+ sage: K = random_cone(max_ambient_dim=5)
+ sage: all([ is_lyapunov_like_on(L,K) # long time
+ ....: for L in K.lyapunov_like_basis() ]) # long time
+ True
+ sage: all([ is_lyapunov_like_on(L.change_ring(SR),K) # long time
+ ....: for L in K.lyapunov_like_basis() ]) # long time
+ True
+
+ Technically we could test this, but for now only closed convex cones
+ are supported as our ``K`` argument::
+
+ sage: L = identity_matrix(3)
+ sage: K = [ vector([2,2,-1]), vector([5,4,-3]) ]
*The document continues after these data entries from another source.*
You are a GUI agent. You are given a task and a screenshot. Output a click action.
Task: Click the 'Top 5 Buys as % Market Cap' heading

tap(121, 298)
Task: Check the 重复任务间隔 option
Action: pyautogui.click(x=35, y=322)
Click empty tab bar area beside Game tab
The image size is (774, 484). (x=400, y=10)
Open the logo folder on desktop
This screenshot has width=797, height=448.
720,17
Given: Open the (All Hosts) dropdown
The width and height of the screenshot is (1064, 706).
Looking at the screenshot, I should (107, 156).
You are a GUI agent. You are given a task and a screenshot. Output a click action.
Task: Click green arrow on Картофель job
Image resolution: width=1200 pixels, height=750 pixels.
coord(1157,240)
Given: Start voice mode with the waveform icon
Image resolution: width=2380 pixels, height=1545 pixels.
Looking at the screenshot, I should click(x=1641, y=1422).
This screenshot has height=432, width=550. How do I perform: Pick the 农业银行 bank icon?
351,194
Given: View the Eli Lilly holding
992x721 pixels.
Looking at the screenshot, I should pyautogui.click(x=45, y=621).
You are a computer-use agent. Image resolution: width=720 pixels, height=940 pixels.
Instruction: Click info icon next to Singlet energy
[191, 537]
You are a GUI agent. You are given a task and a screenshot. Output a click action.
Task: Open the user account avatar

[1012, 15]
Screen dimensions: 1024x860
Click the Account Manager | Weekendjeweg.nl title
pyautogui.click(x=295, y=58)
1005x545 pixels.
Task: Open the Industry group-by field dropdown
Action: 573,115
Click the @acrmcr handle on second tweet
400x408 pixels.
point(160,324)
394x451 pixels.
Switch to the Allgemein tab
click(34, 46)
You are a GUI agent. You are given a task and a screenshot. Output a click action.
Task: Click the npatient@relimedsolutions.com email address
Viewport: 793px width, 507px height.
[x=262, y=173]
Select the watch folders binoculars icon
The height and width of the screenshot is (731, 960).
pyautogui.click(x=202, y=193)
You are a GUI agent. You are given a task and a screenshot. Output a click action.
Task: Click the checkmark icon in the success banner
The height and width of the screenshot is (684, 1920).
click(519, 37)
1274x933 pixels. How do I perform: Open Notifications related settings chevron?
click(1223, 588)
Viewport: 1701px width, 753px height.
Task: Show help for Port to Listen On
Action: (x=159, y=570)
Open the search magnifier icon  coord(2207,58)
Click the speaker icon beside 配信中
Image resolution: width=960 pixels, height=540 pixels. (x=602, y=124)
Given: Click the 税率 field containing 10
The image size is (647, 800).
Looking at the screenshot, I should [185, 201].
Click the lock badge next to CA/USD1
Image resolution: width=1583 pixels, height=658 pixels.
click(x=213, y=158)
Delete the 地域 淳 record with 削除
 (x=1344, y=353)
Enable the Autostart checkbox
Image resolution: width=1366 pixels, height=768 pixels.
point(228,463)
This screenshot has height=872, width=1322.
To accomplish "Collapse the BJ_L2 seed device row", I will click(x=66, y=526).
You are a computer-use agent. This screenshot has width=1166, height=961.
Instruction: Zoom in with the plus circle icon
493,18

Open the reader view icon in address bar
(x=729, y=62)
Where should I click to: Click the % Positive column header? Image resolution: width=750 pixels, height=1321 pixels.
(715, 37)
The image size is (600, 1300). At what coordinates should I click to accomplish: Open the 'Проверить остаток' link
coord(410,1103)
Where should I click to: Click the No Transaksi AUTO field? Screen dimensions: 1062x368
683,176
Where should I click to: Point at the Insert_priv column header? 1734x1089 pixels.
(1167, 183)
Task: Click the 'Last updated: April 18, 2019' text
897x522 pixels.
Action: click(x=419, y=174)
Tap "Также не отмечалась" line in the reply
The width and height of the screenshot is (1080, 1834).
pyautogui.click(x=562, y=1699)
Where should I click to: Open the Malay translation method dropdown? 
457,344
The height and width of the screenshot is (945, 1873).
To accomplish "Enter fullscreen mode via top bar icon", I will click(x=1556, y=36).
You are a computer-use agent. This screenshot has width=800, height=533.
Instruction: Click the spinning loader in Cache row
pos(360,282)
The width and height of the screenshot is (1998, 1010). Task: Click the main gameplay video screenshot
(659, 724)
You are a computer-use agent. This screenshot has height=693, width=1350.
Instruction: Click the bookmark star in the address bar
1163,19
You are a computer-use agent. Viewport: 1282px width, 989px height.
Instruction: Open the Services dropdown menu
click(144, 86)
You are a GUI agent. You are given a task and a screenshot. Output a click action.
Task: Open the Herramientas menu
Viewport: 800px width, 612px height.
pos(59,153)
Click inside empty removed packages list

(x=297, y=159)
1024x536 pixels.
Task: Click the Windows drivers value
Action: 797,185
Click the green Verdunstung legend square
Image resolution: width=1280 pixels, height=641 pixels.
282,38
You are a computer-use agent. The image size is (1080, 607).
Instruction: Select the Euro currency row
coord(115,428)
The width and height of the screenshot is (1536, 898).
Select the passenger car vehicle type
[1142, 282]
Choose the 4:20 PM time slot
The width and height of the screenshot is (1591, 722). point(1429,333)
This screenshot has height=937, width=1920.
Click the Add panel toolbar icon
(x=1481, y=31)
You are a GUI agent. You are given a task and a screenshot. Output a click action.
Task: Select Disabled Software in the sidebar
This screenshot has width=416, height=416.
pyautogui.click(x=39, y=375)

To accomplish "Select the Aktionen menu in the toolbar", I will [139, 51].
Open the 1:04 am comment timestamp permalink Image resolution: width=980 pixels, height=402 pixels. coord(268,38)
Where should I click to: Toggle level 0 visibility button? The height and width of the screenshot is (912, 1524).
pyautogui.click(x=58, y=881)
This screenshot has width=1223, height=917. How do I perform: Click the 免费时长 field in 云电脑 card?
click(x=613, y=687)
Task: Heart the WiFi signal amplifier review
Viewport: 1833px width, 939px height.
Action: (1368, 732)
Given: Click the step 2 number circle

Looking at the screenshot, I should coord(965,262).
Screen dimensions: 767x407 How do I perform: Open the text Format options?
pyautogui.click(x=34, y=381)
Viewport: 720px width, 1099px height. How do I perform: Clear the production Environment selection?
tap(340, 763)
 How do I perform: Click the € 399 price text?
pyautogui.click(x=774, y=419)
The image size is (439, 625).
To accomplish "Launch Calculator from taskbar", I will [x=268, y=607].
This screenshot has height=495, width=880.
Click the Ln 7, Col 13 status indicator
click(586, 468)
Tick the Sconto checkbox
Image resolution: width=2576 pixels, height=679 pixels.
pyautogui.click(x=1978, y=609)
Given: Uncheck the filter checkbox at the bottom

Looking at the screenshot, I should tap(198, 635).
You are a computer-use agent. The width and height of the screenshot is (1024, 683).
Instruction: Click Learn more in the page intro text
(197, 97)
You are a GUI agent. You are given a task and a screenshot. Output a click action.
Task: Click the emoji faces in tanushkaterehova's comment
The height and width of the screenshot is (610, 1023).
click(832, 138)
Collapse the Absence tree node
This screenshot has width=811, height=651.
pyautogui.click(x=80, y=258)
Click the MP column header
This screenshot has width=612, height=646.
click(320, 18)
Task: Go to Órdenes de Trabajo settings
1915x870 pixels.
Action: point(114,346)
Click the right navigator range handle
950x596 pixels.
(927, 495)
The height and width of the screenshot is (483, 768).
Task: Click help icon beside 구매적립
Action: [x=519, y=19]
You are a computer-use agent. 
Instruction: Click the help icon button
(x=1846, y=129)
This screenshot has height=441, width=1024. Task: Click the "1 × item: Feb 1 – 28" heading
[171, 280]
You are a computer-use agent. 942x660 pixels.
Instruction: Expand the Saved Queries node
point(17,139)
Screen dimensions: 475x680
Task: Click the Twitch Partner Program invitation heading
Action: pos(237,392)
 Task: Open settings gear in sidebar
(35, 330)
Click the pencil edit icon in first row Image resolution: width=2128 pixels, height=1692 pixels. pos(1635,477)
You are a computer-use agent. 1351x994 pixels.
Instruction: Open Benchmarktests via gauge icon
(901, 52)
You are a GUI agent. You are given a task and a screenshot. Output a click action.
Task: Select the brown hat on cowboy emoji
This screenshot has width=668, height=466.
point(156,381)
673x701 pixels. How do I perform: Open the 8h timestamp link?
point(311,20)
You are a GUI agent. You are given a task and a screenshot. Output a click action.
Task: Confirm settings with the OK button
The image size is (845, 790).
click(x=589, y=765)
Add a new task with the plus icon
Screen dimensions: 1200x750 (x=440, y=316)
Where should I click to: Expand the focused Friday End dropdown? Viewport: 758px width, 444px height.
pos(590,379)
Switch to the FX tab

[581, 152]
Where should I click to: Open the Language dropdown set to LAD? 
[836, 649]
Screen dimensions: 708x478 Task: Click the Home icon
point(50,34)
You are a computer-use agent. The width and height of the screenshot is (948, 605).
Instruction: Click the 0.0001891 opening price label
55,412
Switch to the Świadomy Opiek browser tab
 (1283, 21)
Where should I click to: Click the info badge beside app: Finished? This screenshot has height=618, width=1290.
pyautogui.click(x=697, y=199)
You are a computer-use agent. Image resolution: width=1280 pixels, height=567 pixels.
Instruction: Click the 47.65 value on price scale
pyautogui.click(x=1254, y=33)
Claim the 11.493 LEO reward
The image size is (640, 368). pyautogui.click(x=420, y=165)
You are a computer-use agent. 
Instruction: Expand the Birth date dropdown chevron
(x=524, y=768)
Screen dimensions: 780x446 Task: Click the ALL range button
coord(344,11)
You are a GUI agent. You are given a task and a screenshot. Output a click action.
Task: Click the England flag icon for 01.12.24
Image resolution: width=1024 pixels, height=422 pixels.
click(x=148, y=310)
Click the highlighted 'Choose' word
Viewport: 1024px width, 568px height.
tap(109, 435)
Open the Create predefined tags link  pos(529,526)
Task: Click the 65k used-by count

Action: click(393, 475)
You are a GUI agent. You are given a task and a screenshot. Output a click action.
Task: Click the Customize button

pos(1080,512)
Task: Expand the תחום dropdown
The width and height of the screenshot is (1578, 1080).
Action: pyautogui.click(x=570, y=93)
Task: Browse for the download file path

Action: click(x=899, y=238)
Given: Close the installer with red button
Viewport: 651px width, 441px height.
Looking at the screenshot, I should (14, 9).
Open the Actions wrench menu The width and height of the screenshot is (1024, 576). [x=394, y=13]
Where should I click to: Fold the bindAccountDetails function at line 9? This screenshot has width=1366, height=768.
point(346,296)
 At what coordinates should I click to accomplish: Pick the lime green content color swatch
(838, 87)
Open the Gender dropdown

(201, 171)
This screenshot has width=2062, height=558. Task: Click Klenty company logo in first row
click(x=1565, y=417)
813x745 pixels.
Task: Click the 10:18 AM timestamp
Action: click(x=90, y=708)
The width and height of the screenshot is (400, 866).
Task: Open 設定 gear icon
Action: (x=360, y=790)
+ sage: is_lyapunov_like_on(L,K)
+ Traceback (most recent call last):
+ ...
+ TypeError: K must be a Cone.
+
+ We can't give reliable answers over inexact rings::
+
+ sage: K = Cone([(1,2,3), (4,5,6)])
+ sage: L = identity_matrix(RR,3)
+ sage: is_lyapunov_like_on(L,K)
+ Traceback (most recent call last):
+ ...
+ ValueError: The base ring of L is neither SR nor exact.
+
+ An operator is Lyapunov-like on a cone if and only if both the
+ operator and its negation are cross-positive on the cone::
+
+ sage: K = random_cone(max_ambient_dim=5)
+ sage: R = K.lattice().vector_space().base_ring()
+ sage: L = random_matrix(R, K.lattice_dim())
+ sage: actual = is_lyapunov_like_on(L,K) # long time
+ sage: expected = (is_cross_positive_on(L,K) and # long time
+ ....: is_cross_positive_on(-L,K)) # long time
+ sage: actual == expected # long time